DIRECTIONS
Recast the listing below as a Markdown table with the columns Row and Line, starting with the line that contains "The image size is (1000, 650)." and going on through the line that contains "tap(1488, 984)". Give each non-blank line its own numbered row and leave out blank lines.

RECORDS FOR THE EXERCISE
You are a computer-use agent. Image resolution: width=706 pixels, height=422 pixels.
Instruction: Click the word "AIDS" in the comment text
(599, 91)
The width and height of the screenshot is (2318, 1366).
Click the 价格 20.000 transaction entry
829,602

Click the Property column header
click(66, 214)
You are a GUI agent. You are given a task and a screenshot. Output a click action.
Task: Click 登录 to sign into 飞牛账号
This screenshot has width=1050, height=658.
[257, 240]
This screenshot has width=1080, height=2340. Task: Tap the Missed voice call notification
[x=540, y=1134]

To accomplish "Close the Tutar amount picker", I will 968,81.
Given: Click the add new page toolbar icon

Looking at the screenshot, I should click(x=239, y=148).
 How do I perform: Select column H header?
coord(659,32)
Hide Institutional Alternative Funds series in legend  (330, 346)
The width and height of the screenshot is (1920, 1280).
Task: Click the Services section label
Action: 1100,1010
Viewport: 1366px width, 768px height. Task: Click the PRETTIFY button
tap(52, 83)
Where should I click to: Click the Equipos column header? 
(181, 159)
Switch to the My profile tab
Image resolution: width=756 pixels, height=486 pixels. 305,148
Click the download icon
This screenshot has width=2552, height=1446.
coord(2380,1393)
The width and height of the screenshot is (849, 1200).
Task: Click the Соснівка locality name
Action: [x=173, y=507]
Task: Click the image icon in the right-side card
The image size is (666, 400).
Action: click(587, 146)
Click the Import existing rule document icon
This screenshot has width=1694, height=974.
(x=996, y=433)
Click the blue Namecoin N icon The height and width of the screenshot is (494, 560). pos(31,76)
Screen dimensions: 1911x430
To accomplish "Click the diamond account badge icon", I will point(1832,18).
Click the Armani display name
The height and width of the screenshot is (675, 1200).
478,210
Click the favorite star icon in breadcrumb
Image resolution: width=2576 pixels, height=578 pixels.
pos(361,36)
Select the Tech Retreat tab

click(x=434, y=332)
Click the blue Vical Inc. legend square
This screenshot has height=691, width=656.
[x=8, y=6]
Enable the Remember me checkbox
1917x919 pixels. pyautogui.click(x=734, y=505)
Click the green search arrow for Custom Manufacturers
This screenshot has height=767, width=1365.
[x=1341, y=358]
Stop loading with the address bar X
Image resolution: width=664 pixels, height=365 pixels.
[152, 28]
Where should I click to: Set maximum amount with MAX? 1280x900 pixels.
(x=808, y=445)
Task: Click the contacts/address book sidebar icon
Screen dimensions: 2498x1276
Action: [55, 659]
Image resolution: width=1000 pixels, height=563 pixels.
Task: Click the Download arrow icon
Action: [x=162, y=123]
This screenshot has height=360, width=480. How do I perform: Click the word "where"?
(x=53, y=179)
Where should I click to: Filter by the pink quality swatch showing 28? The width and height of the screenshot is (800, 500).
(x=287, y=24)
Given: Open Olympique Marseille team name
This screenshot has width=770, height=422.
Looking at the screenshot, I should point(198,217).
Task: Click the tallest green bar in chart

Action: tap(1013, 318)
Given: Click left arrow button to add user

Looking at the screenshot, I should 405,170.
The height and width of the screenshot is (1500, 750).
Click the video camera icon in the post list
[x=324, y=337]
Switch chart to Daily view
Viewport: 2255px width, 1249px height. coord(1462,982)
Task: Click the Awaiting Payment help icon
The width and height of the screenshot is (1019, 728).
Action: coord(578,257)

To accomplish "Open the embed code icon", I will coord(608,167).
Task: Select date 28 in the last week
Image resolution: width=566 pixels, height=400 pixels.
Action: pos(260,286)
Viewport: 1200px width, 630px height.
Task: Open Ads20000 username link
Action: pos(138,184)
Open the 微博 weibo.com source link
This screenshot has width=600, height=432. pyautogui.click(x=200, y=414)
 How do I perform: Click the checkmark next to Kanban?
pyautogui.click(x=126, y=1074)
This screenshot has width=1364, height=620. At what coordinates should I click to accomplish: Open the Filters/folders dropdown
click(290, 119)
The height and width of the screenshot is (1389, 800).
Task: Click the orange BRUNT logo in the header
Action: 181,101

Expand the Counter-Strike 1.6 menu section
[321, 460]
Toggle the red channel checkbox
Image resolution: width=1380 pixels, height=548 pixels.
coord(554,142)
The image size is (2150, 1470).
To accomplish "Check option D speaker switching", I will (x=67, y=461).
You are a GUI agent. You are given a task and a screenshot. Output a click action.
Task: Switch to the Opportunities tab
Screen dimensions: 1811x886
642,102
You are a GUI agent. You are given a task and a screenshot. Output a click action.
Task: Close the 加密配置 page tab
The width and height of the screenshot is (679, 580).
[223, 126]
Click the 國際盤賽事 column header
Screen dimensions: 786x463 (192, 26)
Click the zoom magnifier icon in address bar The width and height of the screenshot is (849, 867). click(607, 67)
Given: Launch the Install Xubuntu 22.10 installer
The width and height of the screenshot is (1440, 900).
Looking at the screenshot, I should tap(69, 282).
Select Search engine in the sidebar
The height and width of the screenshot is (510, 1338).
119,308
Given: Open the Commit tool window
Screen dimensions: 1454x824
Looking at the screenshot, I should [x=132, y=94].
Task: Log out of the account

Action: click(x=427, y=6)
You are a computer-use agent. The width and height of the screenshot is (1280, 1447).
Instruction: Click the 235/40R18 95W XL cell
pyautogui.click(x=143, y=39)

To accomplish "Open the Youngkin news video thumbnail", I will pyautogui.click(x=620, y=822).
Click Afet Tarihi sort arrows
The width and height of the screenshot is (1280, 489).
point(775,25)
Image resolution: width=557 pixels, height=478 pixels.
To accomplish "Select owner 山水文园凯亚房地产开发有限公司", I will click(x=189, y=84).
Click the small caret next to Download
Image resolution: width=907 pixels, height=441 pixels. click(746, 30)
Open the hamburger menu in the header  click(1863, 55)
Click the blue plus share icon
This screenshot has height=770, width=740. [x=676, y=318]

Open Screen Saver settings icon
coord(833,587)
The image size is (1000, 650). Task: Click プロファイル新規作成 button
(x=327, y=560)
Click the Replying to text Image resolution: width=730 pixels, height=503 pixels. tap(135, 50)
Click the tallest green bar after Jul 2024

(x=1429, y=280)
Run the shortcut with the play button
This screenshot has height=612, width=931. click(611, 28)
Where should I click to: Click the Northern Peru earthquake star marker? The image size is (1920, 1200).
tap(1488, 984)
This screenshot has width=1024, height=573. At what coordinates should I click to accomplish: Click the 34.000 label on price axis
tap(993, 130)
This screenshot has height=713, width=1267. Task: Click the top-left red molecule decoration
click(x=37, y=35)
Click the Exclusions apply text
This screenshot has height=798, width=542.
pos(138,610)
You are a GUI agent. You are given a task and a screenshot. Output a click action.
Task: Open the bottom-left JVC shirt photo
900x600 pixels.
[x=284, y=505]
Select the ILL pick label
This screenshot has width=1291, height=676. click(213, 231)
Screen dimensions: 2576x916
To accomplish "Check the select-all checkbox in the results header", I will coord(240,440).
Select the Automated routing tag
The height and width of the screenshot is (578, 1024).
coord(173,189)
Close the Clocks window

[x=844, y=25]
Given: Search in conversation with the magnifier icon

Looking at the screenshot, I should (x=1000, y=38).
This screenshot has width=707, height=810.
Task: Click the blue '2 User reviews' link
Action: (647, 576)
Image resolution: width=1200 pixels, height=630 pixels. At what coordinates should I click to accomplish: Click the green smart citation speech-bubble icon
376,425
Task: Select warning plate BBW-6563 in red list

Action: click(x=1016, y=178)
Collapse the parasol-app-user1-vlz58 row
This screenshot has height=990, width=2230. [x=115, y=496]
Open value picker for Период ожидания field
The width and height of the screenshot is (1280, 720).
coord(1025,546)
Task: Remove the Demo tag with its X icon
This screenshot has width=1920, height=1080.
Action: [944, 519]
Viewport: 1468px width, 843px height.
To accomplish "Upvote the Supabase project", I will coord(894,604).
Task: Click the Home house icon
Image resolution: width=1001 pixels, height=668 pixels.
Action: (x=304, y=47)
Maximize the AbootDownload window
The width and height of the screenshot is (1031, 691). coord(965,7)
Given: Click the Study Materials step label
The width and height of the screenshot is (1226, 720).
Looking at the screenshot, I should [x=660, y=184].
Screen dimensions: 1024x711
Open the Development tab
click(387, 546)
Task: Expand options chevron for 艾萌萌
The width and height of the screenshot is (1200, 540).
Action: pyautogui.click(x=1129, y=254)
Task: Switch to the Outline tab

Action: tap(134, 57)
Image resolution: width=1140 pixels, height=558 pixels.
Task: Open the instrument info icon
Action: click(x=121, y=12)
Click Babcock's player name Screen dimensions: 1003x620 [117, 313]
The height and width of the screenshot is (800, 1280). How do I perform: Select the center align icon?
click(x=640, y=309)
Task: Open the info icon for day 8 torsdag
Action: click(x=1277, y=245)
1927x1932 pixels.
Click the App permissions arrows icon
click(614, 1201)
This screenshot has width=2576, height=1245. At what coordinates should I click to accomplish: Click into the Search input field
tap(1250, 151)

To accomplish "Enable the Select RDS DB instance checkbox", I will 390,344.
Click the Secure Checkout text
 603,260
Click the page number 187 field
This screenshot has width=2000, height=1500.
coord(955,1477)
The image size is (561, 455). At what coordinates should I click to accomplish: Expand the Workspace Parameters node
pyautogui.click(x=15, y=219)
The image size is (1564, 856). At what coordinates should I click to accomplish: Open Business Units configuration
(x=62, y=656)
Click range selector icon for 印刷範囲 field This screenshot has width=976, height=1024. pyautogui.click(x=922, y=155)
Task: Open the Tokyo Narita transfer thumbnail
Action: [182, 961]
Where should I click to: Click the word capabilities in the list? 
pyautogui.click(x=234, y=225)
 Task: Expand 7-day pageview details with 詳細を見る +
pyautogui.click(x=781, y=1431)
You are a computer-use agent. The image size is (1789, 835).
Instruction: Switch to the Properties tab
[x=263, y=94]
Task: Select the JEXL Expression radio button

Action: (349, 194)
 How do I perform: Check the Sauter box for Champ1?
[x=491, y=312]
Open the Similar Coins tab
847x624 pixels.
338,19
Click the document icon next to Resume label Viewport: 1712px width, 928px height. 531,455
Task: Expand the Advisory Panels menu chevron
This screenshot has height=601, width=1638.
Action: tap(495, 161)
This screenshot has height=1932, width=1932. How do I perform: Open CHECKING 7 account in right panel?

SOLUTION TO THIS PROBLEM
| Row | Line |
|---|---|
| 1 | The image size is (1000, 650). Task: Click プロファイル新規作成 button |
| 2 | (x=327, y=560) |
| 3 | Click the Replying to text Image resolution: width=730 pixels, height=503 pixels. tap(135, 50) |
| 4 | Click the tallest green bar after Jul 2024 |
| 5 | (x=1429, y=280) |
| 6 | Run the shortcut with the play button |
| 7 | This screenshot has height=612, width=931. click(611, 28) |
| 8 | Where should I click to: Click the Northern Peru earthquake star marker? The image size is (1920, 1200). |
| 9 | tap(1488, 984) |